## Estratto del documento
+++

S e il rap in Italia arriva alle orecchie degli over 30 come un attacco di fastidiosissima otite non può essere sempre e solo colpa loro (nostra). Del loro (nostro) essere legati alla propria musica, e solo quella, o per i più nerd (e noi rientriamo nella categoria a piè pari) con la musica ancora più vecchia, intimamente convinti che le ultime cose che potessero vantare un minimo di decenza musicale siano state incise entro il 1974.
Ma quella è una patologia tutta nostra, fortunatamente non rappresentiamo nemmeno una percentuale da prendere in considerazione per un sondaggio nel nostro condominio. Sarà probabilmente questa nuova era della comunicazione bomba, ovvero la comunicazione che esplode e che poi finisce dappertutto, come la sabbia quando da piccolo giocavi a calcio in spiaggia a porta romana. E il fastidio, più o meno, è lo stesso.
E, ammettiamolo, è anche il fatto che più la musica risulta giovane e più noi ci sentiamo vecchi e ad ogni botto della discografia, luminoso come quelli di Capodanno, ci chiediamo se anche noi, fossimo giovani oggi, inonderemmo le orecchie di cotanta “immondizia musicale”, come la definiva il maestro Battiato.
Chi è Achille Lauro
Eppure, nonostante un primo approccio discreto alla dance di Corona, un’infatuazione inevitabile per il melenso 4x4 degli 883 e quella vacanza a Riccione a caccia di serate house “fortissime”, i cui ricordi bastano e avanzano oggi per farci salire un’ansia funerea, per il resto siamo cresciuti con roba tutto sommato accettabile, niente di illegale. Che genere di persone saremmo diventate se a 10 anni fossimo entrati in fissa con Sfera Ebbasta invece che con i Queen? Questo ci fa arrabbiare, il fatto di ritrovarci a chiedere “Ma chi è questo? Da dove spunta? Perché è ospite lì? Perché lo stanno intervistando là?”, poi fermare il giradischi che suona e aprire Google per informarsi. È successo più o meno così con Achille Lauro. L’artista del quale vi raccontiamo tutto questa settimana.

+++

## Dati forniti
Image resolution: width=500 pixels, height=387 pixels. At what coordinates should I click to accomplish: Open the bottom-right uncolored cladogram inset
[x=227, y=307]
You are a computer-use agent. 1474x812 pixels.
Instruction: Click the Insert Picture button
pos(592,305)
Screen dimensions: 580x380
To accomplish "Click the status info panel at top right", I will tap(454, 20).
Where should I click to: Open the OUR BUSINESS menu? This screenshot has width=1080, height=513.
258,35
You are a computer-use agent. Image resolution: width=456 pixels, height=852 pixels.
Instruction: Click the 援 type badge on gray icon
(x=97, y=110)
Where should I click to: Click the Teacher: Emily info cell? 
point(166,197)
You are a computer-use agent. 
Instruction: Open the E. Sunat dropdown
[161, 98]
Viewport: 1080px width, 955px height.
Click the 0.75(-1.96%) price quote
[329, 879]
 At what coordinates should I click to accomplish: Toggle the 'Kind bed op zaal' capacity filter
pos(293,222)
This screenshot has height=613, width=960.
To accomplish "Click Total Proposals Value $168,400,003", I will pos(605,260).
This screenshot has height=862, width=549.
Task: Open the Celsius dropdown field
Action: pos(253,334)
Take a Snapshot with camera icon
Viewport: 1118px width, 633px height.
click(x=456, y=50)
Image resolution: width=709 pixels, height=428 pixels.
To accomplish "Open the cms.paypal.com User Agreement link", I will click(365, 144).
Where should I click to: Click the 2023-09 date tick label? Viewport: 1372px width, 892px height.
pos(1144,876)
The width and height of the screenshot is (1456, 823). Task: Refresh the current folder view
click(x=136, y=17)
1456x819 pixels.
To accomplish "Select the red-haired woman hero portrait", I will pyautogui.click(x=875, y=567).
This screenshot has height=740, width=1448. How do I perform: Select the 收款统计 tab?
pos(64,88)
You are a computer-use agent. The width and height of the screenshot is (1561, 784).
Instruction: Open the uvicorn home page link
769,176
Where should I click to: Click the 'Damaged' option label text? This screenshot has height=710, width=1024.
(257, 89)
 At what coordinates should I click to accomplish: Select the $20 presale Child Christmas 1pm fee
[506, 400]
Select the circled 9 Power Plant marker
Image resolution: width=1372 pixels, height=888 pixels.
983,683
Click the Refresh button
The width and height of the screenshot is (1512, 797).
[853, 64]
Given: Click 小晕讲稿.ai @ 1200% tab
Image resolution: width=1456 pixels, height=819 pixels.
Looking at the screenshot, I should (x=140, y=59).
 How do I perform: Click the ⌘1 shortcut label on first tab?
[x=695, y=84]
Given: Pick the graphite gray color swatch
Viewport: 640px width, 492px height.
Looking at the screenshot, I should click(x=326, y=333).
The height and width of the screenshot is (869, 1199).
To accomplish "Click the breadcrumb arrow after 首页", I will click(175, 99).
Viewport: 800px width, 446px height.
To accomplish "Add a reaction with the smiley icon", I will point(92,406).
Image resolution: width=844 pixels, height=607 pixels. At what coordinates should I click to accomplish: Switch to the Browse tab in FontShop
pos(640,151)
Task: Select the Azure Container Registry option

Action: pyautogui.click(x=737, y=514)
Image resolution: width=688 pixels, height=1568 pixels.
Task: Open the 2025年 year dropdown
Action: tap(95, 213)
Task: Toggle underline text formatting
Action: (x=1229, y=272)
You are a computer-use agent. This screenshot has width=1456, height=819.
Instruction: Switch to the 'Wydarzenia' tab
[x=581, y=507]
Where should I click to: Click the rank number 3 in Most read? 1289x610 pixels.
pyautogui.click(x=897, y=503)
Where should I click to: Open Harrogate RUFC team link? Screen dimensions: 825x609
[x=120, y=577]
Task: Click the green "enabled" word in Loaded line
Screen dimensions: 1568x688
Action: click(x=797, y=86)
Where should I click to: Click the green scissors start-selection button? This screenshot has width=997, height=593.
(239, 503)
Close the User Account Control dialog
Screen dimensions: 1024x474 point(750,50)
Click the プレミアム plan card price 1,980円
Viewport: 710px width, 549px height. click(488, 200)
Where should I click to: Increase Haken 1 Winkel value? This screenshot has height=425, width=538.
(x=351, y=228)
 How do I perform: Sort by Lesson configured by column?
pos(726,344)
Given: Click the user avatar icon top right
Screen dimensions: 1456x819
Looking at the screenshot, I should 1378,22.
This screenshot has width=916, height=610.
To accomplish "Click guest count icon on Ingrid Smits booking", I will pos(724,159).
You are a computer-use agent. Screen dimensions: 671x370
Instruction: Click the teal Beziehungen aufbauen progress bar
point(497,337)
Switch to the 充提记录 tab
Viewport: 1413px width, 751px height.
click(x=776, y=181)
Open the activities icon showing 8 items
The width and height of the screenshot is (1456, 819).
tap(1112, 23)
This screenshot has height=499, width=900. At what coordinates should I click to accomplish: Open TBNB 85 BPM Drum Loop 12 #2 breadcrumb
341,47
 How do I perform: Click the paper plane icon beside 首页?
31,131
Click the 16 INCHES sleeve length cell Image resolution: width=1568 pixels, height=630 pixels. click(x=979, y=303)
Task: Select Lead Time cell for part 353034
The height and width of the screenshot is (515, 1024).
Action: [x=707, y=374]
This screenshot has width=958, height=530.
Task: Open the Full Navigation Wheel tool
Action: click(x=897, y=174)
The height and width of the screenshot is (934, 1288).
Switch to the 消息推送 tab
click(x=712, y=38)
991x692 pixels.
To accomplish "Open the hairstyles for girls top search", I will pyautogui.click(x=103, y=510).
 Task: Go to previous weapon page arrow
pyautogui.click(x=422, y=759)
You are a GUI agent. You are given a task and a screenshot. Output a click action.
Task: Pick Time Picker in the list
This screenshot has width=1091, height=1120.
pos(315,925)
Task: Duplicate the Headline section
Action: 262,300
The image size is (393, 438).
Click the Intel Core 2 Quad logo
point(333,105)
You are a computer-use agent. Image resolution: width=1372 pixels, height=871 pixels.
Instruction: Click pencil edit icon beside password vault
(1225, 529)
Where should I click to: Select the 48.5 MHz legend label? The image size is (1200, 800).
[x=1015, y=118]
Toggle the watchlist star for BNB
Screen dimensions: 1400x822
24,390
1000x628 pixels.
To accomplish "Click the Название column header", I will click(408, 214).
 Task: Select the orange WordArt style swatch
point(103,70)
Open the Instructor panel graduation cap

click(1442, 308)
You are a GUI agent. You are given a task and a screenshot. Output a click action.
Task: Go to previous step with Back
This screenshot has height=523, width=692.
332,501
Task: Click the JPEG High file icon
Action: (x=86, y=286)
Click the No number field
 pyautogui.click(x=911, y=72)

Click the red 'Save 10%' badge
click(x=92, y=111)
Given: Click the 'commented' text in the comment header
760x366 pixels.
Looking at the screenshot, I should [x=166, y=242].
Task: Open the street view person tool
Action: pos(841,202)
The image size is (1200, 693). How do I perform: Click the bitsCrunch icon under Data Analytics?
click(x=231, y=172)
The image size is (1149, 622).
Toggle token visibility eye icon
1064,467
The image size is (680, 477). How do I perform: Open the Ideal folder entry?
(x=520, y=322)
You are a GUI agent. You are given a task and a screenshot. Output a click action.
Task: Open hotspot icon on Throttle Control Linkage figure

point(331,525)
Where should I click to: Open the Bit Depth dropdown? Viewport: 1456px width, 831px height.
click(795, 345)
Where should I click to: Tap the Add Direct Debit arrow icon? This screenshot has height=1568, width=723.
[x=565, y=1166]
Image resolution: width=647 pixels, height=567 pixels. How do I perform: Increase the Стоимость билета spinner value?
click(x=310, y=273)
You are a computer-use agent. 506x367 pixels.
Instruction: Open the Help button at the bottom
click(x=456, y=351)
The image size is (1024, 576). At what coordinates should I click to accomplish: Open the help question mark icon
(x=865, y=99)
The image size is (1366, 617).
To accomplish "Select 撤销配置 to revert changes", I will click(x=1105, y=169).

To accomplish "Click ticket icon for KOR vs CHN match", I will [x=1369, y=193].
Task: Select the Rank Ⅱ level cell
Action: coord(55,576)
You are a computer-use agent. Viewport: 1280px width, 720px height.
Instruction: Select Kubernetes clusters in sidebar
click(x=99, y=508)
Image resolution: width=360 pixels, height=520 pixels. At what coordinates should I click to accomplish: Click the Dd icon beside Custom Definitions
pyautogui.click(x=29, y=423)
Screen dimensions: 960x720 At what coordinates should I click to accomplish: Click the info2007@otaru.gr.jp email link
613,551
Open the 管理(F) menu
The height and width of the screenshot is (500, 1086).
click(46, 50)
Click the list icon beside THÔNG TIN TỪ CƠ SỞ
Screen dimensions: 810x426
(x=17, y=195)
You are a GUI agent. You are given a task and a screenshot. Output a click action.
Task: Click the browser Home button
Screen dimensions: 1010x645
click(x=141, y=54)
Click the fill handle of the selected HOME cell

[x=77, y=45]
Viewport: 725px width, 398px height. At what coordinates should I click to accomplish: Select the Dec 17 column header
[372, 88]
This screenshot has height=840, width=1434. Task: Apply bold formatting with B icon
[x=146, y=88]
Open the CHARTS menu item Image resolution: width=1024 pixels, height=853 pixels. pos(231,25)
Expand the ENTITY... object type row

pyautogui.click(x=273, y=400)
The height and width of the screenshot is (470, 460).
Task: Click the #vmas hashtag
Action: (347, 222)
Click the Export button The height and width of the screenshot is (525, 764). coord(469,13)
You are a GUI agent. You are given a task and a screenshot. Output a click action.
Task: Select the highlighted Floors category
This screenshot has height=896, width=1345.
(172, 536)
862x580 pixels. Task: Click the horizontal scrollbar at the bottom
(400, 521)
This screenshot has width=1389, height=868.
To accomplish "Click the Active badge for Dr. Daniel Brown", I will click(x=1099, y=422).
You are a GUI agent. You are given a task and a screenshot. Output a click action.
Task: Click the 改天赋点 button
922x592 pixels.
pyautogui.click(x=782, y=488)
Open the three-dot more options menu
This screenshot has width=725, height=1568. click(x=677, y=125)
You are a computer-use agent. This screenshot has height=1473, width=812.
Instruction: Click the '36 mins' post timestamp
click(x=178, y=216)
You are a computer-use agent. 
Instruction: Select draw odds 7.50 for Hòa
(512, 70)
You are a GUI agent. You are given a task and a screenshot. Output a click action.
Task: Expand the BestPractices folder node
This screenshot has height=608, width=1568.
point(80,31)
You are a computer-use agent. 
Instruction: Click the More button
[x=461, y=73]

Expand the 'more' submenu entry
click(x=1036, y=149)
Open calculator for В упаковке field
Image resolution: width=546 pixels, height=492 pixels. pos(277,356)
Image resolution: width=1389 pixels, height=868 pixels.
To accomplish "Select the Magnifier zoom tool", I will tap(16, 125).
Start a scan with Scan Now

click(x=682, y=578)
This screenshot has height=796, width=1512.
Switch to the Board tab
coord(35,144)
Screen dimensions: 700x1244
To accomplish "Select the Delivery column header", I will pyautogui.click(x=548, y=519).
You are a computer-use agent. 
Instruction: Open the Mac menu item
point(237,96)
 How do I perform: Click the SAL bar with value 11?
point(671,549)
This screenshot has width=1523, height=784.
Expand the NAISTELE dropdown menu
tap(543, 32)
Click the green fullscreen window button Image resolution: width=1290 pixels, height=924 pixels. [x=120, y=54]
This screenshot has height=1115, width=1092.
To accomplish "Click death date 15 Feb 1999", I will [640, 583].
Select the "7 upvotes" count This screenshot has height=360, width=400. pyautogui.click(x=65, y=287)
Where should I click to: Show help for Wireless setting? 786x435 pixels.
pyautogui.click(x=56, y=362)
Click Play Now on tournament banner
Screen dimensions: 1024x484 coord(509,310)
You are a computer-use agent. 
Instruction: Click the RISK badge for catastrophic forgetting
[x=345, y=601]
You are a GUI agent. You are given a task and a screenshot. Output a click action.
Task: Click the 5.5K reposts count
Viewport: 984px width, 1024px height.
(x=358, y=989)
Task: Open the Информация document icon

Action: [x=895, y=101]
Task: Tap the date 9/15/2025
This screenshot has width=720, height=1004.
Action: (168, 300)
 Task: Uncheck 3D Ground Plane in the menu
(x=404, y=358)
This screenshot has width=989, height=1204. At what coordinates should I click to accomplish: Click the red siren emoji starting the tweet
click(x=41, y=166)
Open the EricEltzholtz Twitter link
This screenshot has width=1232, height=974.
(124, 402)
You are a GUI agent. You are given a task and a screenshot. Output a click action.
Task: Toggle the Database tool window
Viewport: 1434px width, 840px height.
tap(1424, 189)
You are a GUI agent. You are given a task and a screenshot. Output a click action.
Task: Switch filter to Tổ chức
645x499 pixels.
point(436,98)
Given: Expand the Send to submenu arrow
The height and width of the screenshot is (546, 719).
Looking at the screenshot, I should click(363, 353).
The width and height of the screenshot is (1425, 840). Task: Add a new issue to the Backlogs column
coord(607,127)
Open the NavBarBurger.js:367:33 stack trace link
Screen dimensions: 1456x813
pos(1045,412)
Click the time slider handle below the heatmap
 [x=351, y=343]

+++

Rispondi a queste domande sull'estratto dedicato al rap e ad Achille Lauro:
1. Entro quale anno, secondo la convinzione dei più nerd, sarebbero state incise le ultime cose con un minimo di decenza musicale?
2. Chi definiva certa musica "immondizia musicale"?
3. In quale località si andava a caccia di serate house "fortissime"?
I record non servono.

## Risposta completa
1. Entro il 1974.
2. Il maestro Battiato.
3. A Riccione.